§ **Work instructions**:
Copy out, unchanged, the stretch of rows from the very first one through the line that contains "The width and height of the screenshot is (1226, 760).", both ends included.

§ **A block of data**:
****************
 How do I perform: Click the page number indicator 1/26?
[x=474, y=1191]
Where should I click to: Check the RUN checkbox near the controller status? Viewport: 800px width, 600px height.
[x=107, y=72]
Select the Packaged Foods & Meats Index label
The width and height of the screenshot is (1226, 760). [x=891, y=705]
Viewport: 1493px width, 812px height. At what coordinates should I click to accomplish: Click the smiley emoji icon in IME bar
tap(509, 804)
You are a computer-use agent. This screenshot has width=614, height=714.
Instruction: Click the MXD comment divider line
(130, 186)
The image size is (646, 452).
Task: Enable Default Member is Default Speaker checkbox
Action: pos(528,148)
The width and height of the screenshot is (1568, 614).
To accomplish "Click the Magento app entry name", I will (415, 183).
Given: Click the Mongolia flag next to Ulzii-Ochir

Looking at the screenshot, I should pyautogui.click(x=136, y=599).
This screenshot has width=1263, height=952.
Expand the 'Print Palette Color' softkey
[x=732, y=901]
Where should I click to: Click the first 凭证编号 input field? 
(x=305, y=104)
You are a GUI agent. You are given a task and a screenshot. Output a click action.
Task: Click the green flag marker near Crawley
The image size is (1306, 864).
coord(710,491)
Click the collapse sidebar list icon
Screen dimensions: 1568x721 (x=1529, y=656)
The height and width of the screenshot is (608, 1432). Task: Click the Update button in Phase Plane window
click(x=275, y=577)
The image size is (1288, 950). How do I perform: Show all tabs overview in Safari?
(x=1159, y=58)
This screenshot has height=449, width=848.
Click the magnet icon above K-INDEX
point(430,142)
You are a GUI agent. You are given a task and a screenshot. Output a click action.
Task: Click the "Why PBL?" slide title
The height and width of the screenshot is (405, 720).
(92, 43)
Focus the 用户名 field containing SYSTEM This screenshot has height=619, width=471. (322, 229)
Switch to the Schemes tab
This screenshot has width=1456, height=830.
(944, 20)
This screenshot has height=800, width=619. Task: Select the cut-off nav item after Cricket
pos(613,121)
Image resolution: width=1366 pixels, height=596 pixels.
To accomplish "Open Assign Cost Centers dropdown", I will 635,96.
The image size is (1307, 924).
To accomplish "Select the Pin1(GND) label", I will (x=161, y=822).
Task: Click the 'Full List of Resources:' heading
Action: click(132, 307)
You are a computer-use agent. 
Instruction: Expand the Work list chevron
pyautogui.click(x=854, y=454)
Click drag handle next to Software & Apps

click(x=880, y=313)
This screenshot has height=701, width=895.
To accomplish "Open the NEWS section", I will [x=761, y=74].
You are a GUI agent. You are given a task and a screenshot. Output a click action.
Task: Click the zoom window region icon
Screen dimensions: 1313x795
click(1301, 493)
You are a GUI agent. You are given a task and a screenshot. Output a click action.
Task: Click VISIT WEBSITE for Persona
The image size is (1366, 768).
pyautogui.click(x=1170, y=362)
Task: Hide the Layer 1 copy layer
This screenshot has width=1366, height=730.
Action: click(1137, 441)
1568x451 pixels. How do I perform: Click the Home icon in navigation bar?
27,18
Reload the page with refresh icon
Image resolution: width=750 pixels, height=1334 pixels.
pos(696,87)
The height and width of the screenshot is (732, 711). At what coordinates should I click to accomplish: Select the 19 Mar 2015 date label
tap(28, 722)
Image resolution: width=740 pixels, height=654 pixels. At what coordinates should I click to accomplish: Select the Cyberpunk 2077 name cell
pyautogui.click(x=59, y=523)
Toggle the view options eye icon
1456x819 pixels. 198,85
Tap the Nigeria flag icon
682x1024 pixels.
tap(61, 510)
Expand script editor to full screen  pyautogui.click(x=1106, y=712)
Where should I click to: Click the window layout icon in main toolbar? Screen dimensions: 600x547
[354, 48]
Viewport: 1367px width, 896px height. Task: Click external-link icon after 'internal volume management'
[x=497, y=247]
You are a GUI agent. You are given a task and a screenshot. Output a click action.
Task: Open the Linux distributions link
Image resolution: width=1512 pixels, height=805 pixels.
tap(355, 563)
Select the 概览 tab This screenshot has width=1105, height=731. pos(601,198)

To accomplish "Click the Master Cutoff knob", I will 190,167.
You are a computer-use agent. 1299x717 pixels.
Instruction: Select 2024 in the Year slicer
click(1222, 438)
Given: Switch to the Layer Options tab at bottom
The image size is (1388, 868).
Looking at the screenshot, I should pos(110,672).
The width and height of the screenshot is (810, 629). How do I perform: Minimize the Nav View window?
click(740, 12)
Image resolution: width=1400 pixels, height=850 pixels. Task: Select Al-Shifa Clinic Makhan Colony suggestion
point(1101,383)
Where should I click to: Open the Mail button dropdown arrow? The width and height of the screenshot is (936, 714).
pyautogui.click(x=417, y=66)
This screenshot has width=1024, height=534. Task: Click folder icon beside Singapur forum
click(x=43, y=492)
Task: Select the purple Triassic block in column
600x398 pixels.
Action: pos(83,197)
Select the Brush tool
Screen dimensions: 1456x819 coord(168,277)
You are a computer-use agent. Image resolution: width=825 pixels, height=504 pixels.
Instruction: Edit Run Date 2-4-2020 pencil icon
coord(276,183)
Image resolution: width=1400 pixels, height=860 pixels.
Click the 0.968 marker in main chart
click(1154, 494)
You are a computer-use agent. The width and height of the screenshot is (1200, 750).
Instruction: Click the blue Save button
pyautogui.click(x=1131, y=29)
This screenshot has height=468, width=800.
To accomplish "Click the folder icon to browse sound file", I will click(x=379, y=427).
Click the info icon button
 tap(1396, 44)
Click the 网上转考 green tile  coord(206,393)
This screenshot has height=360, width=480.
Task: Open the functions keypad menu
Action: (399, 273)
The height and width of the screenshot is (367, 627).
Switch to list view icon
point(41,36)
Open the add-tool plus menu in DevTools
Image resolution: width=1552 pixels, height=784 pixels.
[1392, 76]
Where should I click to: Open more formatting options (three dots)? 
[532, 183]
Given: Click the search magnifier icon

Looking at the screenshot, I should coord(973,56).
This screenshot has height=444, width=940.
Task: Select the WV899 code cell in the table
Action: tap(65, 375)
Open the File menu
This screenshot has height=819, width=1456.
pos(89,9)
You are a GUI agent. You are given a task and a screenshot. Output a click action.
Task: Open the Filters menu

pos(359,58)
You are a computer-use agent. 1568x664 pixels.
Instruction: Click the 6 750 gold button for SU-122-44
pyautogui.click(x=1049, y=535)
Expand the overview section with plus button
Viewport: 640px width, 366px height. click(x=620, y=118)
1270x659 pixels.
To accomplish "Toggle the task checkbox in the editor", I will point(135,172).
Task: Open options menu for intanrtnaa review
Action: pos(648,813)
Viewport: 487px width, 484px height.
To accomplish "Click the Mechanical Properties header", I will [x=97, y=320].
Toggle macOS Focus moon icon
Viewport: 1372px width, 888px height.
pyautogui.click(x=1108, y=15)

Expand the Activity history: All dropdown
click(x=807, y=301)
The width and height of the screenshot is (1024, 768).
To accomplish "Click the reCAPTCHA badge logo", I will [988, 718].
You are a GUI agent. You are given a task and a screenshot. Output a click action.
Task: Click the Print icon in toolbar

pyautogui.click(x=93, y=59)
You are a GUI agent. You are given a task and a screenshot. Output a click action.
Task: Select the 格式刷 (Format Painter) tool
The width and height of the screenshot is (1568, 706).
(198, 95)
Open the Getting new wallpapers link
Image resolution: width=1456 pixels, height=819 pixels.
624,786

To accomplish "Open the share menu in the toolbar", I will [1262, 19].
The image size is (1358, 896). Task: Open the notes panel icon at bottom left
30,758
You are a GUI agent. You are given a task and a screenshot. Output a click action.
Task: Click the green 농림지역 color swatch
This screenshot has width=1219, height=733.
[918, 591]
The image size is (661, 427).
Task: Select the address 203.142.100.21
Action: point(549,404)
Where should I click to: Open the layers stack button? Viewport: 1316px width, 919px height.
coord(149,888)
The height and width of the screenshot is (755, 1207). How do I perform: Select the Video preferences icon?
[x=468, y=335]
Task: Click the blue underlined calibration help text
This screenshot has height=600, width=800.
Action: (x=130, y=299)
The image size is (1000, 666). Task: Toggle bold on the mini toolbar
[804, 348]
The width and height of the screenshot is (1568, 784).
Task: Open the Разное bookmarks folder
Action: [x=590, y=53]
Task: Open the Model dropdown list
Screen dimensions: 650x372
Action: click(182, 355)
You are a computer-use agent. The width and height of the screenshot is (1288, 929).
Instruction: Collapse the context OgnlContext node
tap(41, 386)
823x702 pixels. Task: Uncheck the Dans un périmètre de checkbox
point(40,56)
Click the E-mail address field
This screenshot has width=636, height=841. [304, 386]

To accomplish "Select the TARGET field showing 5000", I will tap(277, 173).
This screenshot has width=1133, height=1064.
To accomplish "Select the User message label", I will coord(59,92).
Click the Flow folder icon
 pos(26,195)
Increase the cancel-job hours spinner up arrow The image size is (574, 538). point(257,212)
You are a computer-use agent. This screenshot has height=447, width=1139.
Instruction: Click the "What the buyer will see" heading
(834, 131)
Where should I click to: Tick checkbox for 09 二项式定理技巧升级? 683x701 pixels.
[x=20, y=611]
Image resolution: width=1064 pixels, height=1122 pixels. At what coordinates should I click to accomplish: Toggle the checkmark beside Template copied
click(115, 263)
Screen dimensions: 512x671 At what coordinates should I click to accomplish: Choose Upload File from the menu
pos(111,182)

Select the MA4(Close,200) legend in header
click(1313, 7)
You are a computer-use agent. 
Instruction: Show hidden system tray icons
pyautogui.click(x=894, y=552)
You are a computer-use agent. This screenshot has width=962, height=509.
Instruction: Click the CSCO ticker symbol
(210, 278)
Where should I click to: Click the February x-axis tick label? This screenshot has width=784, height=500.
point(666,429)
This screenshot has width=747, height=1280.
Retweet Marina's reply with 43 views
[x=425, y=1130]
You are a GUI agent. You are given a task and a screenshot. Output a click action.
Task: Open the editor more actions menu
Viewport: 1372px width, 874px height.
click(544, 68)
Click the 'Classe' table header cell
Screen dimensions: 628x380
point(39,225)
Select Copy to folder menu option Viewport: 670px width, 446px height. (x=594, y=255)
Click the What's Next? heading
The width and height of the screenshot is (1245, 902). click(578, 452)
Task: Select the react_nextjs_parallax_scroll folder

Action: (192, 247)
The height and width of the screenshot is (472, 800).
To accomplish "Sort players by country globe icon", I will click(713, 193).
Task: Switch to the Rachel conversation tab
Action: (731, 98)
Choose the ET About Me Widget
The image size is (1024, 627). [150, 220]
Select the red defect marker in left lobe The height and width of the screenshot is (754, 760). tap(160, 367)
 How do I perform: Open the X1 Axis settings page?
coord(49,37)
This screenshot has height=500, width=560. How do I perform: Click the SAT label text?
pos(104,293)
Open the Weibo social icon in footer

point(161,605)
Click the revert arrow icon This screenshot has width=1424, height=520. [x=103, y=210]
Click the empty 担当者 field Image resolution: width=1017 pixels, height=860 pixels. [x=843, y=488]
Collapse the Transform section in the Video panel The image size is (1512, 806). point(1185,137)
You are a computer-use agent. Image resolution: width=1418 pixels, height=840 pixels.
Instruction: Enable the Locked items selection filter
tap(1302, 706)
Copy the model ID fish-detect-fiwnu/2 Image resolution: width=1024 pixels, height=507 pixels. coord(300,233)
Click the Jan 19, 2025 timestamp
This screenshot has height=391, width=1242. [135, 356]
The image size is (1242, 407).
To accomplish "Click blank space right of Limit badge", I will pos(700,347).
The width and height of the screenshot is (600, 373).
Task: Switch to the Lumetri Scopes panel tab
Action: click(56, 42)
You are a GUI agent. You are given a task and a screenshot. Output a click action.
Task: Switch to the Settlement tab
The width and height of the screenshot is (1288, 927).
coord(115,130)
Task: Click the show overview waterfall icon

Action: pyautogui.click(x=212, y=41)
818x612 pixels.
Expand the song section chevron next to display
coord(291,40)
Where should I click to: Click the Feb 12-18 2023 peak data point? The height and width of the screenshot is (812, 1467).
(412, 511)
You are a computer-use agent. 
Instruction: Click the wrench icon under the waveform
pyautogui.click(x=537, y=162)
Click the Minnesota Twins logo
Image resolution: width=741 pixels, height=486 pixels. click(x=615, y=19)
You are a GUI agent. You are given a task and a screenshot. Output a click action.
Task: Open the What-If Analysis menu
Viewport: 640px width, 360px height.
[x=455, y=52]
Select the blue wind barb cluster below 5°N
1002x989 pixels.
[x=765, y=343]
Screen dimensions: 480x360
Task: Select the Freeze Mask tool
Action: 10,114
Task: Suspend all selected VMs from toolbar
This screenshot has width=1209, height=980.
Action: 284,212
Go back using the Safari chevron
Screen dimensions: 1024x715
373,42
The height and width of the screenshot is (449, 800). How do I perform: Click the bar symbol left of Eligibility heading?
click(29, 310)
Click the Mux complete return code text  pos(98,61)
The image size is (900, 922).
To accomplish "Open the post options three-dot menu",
****************
§ **Written answer**:
 How do I perform: Click the page number indicator 1/26?
[x=474, y=1191]
Where should I click to: Check the RUN checkbox near the controller status? Viewport: 800px width, 600px height.
[x=107, y=72]
Select the Packaged Foods & Meats Index label
The width and height of the screenshot is (1226, 760). [x=891, y=705]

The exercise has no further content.